**SELECTED PASSAGE**.
'''
United States Court of Appeals, Second Circuit
947 F.3d 19 (2d Cir. 2019)
In United States v. Blaszczak, the defendants, David Blaszczak, Theodore Huber, Robert Olan, and Christopher Worrall, were charged with misappropriating confidential information from the Centers for Medicare & Medicaid Services (CMS) and engaging in insider trading schemes. Blaszczak, a former CMS employee turned consultant, allegedly obtained nonpublic CMS information from Worrall and passed it to hedge fund employees Huber and Olan, who traded on it. The indictment included charges of wire fraud, conversion of U.S. property, and both Title 18 and Title 15 securities fraud. After a trial in the Southern District of New York, the jury found the defendants guilty of wire fraud, conversion, and Title 18 securities fraud, but acquitted them of Title 15 securities fraud. They were sentenced to various terms of imprisonment and fines. The defendants appealed their convictions, challenging the sufficiency of the evidence and the interpretation of "property" under the relevant statutes.
The main issues were whether confidential government information could be considered "property" for purposes of wire and securities fraud statutes, and whether the personal-benefit test from Dirks v. SEC applied to Title 18 fraud statutes.
The U.S. Court of Appeals for the Second Circuit held that confidential government information could constitute "property" under the wire fraud and Title 18 securities fraud statutes, and that the personal-benefit test from Dirks did not apply to these statutes.
'''
**WHAT YOU SHOULD DO**. Decide whether each statement below agrees with the case summary, answering yes or no and quoting the words of the case summary that settle it. (a) The jury acquitted the defendants of Title 15 securities fraud. (b) Blaszczak was still employed by CMS when he allegedly passed on the information. (c) The Second Circuit held that the personal-benefit test from Dirks applied to the Title 18 fraud statutes.

**Pixel coordinate grounding data**.
'''
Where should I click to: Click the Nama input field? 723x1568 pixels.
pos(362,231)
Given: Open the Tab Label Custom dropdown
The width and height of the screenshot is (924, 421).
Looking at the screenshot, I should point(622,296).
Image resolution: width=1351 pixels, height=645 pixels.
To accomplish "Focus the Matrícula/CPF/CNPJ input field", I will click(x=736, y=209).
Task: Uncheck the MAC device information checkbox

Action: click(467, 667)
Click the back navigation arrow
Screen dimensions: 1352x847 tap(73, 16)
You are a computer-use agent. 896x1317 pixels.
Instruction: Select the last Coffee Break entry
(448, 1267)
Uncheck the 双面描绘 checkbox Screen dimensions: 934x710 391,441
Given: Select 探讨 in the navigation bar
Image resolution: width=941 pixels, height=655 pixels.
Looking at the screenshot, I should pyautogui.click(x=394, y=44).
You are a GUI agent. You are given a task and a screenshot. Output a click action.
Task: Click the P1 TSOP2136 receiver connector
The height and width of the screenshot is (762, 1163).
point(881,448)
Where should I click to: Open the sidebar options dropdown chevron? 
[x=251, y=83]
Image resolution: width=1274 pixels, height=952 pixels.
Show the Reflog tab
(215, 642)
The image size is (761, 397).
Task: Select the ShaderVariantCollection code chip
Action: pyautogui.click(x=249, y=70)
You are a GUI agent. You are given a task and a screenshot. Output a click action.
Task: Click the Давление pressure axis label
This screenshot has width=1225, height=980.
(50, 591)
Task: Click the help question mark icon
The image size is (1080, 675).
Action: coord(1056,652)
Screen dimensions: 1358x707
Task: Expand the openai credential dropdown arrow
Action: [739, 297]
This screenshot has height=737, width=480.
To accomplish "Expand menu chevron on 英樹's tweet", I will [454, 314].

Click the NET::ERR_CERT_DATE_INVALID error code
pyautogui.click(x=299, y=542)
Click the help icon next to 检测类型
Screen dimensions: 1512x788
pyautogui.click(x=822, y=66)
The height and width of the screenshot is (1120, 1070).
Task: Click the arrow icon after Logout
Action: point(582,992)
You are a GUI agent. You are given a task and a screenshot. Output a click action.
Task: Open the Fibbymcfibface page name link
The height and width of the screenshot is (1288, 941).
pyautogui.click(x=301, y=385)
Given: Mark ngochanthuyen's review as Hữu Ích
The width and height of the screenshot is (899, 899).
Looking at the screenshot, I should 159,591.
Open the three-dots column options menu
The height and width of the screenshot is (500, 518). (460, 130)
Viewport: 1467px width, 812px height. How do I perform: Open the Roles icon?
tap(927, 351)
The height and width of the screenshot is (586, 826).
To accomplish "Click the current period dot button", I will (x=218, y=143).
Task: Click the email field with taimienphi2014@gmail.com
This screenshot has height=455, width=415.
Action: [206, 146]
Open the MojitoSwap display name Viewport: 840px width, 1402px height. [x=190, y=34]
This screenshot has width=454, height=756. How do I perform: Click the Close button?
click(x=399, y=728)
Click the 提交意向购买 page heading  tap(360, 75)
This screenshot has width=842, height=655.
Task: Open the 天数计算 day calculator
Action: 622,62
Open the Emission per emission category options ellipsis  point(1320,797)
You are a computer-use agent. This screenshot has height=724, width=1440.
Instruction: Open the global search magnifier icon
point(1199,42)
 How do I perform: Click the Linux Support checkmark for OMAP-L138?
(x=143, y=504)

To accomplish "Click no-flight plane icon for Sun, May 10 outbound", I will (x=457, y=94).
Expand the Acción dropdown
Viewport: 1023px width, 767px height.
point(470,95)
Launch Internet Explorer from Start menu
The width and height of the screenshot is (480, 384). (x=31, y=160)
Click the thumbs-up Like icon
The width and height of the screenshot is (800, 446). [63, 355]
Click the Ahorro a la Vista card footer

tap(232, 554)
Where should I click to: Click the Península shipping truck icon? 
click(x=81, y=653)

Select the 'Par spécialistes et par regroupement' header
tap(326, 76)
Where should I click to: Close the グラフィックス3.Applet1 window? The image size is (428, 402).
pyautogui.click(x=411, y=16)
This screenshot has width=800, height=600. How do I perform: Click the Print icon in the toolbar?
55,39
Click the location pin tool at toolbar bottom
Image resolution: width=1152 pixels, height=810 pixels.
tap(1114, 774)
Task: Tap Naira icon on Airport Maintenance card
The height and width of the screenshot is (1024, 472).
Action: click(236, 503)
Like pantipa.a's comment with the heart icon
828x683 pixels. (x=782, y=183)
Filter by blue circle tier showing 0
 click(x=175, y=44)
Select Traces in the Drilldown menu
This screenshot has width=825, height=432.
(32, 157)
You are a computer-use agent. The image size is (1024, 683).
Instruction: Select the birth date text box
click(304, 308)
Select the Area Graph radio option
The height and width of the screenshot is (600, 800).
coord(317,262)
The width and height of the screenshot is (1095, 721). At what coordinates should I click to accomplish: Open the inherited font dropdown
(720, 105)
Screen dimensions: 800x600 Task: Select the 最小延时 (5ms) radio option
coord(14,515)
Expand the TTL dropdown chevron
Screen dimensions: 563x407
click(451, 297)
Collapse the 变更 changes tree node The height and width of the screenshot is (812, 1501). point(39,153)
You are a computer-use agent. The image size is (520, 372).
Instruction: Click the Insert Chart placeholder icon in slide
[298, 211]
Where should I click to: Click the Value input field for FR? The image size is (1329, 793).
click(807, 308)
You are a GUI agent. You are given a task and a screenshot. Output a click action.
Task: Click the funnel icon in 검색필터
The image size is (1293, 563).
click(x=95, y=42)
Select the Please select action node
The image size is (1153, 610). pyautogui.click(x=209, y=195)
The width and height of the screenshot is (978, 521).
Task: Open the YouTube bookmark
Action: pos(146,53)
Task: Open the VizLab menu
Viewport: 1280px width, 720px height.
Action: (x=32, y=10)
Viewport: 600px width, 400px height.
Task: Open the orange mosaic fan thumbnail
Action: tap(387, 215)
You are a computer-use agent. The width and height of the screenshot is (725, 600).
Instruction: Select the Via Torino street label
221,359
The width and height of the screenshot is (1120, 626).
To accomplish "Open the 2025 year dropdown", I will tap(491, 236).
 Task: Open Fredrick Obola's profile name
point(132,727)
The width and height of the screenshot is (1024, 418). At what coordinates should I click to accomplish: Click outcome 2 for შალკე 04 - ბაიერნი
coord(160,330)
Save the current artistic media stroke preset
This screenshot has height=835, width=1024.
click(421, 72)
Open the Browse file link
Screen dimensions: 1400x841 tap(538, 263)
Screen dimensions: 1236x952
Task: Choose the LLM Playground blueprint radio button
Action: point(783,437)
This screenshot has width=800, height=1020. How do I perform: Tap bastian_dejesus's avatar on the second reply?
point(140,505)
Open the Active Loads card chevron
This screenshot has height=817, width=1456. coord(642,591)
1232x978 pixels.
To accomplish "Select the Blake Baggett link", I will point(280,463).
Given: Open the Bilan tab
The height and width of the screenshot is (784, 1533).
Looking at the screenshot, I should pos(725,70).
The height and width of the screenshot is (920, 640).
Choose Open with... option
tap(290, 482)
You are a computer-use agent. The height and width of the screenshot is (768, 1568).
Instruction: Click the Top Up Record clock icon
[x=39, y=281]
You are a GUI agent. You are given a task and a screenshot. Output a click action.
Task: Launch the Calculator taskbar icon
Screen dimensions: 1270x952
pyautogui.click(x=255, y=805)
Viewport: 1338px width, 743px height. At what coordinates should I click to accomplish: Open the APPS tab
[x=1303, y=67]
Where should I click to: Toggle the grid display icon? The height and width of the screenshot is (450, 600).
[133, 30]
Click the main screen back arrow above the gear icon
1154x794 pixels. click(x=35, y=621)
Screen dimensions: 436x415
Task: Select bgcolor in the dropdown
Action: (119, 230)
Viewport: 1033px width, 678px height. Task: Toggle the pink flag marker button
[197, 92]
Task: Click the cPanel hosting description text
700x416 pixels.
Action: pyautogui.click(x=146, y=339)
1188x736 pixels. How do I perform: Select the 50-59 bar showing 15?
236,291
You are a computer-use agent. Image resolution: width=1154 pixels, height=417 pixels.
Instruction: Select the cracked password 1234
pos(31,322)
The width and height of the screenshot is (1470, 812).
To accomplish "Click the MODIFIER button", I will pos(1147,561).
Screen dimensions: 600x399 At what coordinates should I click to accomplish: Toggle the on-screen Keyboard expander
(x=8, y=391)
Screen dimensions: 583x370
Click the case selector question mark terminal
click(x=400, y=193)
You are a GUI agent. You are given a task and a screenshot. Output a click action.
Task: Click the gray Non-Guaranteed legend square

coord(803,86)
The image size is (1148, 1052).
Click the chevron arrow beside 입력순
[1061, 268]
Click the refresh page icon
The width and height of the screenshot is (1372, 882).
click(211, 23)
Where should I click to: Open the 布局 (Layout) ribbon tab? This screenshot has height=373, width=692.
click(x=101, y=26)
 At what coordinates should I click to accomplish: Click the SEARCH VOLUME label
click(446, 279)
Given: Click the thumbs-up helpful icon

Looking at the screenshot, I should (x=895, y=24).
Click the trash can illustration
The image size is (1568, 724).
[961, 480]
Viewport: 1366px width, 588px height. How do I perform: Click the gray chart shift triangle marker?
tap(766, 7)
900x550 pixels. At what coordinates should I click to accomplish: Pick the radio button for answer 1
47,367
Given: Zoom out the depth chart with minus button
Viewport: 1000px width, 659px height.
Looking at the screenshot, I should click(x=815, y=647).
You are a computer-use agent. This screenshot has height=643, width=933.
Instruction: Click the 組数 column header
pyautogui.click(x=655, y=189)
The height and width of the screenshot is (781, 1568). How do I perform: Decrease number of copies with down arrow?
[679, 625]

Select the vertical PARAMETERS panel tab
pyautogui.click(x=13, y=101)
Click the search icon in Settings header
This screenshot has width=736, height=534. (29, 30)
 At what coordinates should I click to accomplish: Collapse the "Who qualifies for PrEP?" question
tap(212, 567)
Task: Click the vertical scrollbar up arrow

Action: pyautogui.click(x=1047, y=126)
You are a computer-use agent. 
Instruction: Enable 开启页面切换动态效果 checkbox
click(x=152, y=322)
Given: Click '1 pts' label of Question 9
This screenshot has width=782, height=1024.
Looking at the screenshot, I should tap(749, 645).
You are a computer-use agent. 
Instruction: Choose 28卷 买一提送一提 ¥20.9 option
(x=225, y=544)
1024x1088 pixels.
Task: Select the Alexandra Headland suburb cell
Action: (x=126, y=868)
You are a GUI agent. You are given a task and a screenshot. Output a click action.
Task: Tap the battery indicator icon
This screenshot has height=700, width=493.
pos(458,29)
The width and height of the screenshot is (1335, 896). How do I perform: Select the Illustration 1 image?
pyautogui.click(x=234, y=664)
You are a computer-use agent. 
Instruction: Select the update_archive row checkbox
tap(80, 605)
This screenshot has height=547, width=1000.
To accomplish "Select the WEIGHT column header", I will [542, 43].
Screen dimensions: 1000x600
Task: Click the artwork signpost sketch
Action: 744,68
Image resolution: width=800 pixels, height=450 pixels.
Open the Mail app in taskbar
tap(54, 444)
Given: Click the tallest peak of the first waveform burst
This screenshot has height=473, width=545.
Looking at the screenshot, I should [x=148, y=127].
'''
**ANSWER SECTION**.
(a) Yes: "but acquitted them of Title 15 securities fraud."
(b) No: "a former CMS employee turned consultant"
(c) No: "the personal-benefit test from Dirks did not apply to these statutes."